### Texte présenté
──────────
Samedi après midi, la victime est vue sur leur retour vers 1100m dans la galerie supérieure. Elle était inerte, détendeurs hors bouche, sans masque, scooter toujours en marche et collée au plafond. Sa cagoule flottait au plafond. Ceux-ci ont essayé de lui remettre un détendeur en bouche, mais la victime ne respirait déjà plus, et en circuit ouvert ils ne pouvaient pas se permettre de passer trop de temps dans cette zone.

Par la première équipe de recherche

La victime sera localisée dimanche soir à 1010m. Elle n’était plus au plafond, mais au sol. Elle n’a effectivement aucun embout en bouche et ses deux S80 sont vides. L’embout de son recycleur n’est pas sur la position BOV, mais sur la position recycleur : celui ci est donc noyé. Impossible d’équilibrer la victime du fait que ses blocs sont vides.
Le sauveteur ramènera le propulseur et la S80 utilisée pour inflater le gilet stabilisateur pour faciliter l’évacuation du lendemain. Il laisse la S80 reliée au vêtement sec pour éviter des entrées d’eau dans le vêtement. Il fixera une balise lumineuse sur le corps ainsi qu’au carrefour de 830m afin de le sécuriser.

Par l’équipe d’évacuation profonde

Nouveau contact lundi après midi.
Ajout d’une sangle sur les anneaux de torse du harnais de la victime pour la solidariser au sauveteur afin de la déplacer plus facilement.
Une bouteille de 4 litres a été utilisée pour équilibrer le volume étanche de la victime ; une grande quantité d’air a du être injectée afin de décoller la victime du fond. Le gilet stabilisateur n’a pas été utilisé.
La victime a été déplacée jusqu’au palier de -30m dans le puits, à 400m de l’entrée.
──────────
### Entrées de données
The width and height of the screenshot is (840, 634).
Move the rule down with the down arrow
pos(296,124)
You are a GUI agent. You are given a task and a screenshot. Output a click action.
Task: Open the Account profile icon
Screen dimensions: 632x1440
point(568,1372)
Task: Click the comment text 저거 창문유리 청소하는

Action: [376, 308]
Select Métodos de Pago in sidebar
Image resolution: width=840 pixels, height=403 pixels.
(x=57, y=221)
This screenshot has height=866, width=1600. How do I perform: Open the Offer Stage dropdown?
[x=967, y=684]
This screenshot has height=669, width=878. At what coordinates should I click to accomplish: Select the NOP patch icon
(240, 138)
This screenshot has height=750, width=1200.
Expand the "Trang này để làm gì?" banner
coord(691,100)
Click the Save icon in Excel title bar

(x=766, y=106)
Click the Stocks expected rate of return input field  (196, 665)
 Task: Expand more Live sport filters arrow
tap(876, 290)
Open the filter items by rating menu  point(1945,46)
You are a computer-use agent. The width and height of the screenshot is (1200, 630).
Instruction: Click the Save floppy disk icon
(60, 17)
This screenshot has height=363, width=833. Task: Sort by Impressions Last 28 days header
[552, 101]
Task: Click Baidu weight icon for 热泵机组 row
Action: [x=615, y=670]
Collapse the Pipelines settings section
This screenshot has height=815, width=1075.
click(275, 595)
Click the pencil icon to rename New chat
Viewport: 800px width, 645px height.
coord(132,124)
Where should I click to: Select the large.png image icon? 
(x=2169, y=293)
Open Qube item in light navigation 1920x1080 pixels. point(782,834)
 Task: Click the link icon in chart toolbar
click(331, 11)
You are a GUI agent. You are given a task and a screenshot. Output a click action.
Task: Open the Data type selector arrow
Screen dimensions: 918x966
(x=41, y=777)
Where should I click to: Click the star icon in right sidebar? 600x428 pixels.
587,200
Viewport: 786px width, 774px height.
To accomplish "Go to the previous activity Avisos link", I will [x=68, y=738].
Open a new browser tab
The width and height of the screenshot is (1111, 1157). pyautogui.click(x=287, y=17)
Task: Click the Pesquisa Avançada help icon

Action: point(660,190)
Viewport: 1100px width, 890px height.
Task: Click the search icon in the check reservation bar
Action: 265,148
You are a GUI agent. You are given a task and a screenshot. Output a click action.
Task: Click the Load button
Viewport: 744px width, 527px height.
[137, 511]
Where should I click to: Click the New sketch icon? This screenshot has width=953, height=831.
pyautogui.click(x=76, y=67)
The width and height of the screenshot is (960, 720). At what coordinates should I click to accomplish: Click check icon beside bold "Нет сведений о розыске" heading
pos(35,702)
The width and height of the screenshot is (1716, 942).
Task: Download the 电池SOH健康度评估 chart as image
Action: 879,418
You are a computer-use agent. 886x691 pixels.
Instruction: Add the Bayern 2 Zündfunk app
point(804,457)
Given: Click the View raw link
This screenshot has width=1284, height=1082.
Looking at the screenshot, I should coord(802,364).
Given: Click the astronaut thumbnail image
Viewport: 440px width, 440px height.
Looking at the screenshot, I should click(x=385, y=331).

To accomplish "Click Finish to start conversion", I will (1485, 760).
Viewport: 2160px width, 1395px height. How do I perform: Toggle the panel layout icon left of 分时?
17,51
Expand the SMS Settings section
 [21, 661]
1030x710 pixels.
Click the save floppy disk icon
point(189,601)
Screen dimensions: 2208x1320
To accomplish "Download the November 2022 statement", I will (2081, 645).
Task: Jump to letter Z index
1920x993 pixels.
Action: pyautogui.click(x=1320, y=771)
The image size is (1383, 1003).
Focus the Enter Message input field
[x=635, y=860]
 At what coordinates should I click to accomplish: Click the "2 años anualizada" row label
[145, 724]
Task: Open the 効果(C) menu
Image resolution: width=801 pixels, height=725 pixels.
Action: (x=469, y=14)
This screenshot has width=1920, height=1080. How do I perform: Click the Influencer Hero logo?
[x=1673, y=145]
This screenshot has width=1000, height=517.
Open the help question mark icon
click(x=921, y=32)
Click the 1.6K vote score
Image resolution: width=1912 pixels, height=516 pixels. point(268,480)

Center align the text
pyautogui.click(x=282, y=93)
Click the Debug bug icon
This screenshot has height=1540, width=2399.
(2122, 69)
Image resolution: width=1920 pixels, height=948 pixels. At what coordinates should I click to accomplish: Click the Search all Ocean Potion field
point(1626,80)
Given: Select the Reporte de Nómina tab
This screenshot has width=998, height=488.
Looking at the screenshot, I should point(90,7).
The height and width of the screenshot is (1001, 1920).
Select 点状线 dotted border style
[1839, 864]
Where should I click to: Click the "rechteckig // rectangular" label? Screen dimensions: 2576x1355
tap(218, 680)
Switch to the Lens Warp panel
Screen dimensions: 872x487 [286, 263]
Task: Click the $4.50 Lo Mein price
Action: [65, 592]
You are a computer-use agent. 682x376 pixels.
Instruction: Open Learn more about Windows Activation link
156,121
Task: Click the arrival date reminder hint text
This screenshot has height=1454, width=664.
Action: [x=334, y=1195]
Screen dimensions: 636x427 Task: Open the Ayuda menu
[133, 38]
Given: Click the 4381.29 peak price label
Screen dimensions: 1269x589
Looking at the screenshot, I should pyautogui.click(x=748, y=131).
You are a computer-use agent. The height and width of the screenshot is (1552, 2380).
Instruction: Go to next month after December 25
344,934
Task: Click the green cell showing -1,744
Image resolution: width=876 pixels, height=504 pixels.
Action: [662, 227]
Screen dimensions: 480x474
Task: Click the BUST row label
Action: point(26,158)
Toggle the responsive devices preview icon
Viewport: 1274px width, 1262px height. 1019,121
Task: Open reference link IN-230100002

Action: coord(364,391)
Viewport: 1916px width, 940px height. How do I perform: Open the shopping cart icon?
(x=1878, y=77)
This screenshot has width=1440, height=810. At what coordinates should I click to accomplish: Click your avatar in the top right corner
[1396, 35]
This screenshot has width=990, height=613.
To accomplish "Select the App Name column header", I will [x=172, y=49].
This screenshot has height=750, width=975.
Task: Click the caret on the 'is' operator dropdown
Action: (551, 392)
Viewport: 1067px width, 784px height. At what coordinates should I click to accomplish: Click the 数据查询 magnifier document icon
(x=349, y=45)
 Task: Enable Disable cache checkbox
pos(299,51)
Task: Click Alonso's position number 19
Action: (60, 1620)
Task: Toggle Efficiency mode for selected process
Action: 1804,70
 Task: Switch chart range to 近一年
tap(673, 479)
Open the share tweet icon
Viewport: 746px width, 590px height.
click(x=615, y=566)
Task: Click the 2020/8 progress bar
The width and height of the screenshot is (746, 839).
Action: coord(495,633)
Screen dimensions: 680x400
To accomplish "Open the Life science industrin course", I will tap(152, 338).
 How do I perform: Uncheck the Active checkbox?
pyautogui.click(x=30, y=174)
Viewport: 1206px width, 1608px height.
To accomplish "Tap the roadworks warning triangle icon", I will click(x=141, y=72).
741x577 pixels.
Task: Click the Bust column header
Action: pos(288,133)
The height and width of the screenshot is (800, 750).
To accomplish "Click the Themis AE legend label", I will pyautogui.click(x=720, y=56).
──────────
### Exercices à faire
(1) Selon le compte rendu du sauvetage en plongée, à quelle distance la victime a-t-elle été localisée dimanche soir ?
(2) Poursuivez le compte rendu du sauvetage en plongée à partir de sa dernière phrase.
Les enregistrements n'ont aucun lien avec le texte.

### Réponses attendues
(1) À 1010 m.

(2)
Par la seconde équipe d’évacuation

Suite à la remontée effectuée dans le puits, la victime se trouve en flottabilité très positive et l’équipe a du purger son volume étanche afin de rétablir une flottabilité nulle. Dans l’opération elle s’est rendue compte que le direct système du gilet stabilisateur de la victime a une fuite importante au niveau du collier de serrage et l’air fuit au contact du tuyau annelé quand on le gonfle. Il est possible que le tuyau annelé se soit déboîté lors du déplacement par la première équipe.
Son recycleur est noyé, la boucle très négative traîne au sol.

3- Les hypothèses

Quand les plongeurs se sont rendus compte qu’ils ne sont pas sur le chemin du retour, la victime est déjà bien narcosée avec son diluant air. La distance réalisée en dessous de 50m : 600m aller + 200m retour + 200m mauvaise galerie = 1000m soit plus de 30 minutes exposé à une forte fN2.

Le stress s’installe pour la victime, car :

  • Il se rend compte qu’il est perdu, qu’il s’est éloigné de la sortie à son insu, et qu’il ne sait pas à quel endroit il s’est trompé.
  • Il a déjà plus de 100 minutes de palier affiché sur son ordinateur et alors qu’il croyait bientôt démarrer sa décompression il se rend compte que les paliers vont encore se cumuler,
  • Peut être prend t-il aussi conscience qu’il n’a pas sa place en ces lieux (narcose, mauvais choix du diluent, limite autonomie propulseur, limite en redondance, …)

La narcose ne lui permet pas de gérer efficacement ce stress. Il panique et part en palmant rapidement. Il est probable qu’à partir de ce moment là il ne surveille plus sa ppO2 qui va doucement chuter à cause des efforts physique qu’il fait, ce qui va amplifier sa narcose.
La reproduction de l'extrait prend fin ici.